Help needed with a Custom Action Distribution (TorchDeterministic)

Hi there!

We know that in the case of a Box (continuous action) Action Space, the corresponding Action Distribution is DiagGaussian (probability distribution).

However, I want to use TorchDeterministic (Action Distribution that returns the input values directly).

This is the code:

With the proper imports, I copied and pasted the contents of this class into a file named

I imported it with:

from custom_action_dist import TorchDeterministic

registered my custom_action_dist with:

ModelCatalog.register_custom_action_dist("my_custom_action_dist", TorchDeterministic)

and in config I specified:

"custom_action_dist": "my_custom_action_dist".

However, I’m getting the following error:

"File "/home/28140/DRL/lib/python3.8/site-packages/ray/rllib/models/torch/", line 38, in logp
    return self.dist.log_prob(actions)
AttributeError: 'TorchDeterministic' object has no attribute 'dist'"

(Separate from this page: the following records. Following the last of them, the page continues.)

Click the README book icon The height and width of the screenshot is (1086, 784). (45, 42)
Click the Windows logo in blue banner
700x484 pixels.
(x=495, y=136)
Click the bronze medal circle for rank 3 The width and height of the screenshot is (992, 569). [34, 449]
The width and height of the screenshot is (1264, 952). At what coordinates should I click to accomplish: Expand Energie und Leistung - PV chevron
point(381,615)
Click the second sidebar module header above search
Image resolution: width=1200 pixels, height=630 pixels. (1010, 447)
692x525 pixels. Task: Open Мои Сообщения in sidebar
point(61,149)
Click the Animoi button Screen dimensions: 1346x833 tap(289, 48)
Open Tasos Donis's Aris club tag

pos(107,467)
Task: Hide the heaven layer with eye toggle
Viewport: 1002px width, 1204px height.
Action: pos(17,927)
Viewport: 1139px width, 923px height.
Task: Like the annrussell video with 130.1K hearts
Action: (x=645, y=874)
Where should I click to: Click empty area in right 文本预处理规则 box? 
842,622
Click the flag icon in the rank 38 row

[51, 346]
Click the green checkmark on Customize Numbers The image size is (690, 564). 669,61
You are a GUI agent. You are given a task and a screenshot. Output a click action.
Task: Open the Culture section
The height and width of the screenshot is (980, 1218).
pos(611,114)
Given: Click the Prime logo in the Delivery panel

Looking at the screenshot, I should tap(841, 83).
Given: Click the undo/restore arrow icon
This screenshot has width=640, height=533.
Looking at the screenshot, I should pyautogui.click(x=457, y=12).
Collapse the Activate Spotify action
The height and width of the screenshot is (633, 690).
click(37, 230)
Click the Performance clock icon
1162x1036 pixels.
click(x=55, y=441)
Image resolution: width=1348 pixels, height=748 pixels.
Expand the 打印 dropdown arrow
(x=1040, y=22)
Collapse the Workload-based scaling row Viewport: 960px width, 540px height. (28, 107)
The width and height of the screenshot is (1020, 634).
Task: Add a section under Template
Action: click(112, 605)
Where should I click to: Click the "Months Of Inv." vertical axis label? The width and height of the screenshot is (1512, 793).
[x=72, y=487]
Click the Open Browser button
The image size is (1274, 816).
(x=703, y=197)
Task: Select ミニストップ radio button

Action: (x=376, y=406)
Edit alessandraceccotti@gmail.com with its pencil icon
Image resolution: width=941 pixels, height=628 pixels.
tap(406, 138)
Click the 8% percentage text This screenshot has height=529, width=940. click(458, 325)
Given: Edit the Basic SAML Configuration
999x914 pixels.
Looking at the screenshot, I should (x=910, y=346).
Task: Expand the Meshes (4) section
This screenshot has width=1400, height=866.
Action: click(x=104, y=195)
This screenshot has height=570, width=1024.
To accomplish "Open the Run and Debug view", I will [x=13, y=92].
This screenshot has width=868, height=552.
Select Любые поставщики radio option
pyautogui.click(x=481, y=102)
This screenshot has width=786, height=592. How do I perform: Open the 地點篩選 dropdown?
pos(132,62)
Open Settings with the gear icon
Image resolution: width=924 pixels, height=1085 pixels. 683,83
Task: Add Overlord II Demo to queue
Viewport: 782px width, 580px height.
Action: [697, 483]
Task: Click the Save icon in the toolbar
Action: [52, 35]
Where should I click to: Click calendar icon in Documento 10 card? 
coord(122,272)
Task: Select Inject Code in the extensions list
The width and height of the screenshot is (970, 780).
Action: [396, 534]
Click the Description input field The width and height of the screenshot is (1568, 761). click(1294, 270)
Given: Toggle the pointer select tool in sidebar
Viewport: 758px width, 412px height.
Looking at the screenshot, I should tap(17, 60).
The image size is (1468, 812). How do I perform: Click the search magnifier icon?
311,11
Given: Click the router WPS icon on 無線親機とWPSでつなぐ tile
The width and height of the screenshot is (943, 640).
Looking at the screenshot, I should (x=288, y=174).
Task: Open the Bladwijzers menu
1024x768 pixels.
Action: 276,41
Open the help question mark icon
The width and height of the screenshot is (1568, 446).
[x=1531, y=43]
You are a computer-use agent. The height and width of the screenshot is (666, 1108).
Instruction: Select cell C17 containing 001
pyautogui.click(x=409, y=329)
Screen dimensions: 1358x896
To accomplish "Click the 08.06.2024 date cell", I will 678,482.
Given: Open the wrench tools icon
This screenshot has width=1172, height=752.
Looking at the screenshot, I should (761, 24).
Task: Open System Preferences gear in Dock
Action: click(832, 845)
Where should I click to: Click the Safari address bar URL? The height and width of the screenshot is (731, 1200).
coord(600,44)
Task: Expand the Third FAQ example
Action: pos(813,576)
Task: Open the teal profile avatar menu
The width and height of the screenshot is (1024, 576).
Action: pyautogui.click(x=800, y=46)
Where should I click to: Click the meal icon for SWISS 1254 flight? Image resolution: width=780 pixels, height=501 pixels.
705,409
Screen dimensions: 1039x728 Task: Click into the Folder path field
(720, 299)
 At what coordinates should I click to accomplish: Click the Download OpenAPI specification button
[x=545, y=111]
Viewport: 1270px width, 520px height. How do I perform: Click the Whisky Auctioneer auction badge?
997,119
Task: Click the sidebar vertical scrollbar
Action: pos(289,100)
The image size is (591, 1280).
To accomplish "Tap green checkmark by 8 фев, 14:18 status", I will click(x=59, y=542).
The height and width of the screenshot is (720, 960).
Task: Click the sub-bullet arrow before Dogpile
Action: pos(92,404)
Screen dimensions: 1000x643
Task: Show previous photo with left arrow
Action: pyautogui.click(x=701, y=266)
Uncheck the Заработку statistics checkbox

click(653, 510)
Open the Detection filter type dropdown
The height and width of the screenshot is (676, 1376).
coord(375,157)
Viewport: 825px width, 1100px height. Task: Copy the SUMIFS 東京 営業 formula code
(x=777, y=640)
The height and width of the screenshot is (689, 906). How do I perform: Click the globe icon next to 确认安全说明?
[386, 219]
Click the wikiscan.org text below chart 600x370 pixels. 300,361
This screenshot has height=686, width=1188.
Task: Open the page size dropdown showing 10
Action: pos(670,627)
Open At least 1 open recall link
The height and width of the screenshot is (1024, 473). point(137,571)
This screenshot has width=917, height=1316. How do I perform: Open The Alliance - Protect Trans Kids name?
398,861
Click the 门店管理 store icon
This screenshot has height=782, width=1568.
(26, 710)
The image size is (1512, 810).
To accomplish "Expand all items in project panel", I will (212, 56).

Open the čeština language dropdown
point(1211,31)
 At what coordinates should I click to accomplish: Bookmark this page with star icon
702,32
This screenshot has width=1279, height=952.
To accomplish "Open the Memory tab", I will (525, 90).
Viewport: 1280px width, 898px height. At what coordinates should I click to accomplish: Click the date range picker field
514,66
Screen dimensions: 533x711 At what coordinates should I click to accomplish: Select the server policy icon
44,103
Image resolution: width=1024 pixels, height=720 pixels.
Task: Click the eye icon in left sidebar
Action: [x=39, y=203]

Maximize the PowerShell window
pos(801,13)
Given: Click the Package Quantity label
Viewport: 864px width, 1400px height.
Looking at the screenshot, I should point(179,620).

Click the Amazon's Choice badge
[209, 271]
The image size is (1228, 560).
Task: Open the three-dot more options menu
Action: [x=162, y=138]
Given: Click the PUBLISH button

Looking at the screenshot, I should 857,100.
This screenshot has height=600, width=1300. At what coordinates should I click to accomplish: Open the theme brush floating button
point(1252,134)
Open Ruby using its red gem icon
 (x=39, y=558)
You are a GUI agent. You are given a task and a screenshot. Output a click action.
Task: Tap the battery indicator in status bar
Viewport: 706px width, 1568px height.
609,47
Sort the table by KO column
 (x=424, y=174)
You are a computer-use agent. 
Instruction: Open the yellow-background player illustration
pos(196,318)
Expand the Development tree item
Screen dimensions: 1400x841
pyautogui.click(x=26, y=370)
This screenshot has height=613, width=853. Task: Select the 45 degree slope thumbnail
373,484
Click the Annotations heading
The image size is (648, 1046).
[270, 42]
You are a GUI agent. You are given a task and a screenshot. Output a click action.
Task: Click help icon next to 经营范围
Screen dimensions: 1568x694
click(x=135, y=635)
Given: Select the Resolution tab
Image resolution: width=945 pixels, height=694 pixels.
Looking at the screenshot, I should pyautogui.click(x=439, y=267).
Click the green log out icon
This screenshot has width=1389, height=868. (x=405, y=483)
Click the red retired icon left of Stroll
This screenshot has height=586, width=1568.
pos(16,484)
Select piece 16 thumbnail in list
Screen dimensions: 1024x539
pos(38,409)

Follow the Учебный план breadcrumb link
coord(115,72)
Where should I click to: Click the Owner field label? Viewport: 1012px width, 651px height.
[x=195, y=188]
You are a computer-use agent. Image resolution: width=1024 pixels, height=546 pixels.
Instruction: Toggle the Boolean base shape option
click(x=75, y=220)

It seems that I must specify a probability distribution.

Can somebody tell me which that is?

Thank you and looking forward for your reply!

Hi @paketto,

If I am understanding your request correctly, I think you can just set this config option:

config[“explore”] =False

I set the option like you said, and no change, still gives the same error.

Hi @paketto,

I meant you would use that with the DiagGaussian exploration. If you did that it would just return the mean value for the distribution provided by the policy.

Hi @mannyv!

Thank you for your insightful reply.

Although you might be right, I don’t think this approach fits me.

Here is my situation.

I’m using A2C in a matter of asset (re)allocation.

The Actor outputs the weights (percentages of the portfolio) of the assets that I’m about to hold in the next period.

I want to use (Torch)Deterministic so that my Actor output will be my Action(s), “directly”.

Is it possible?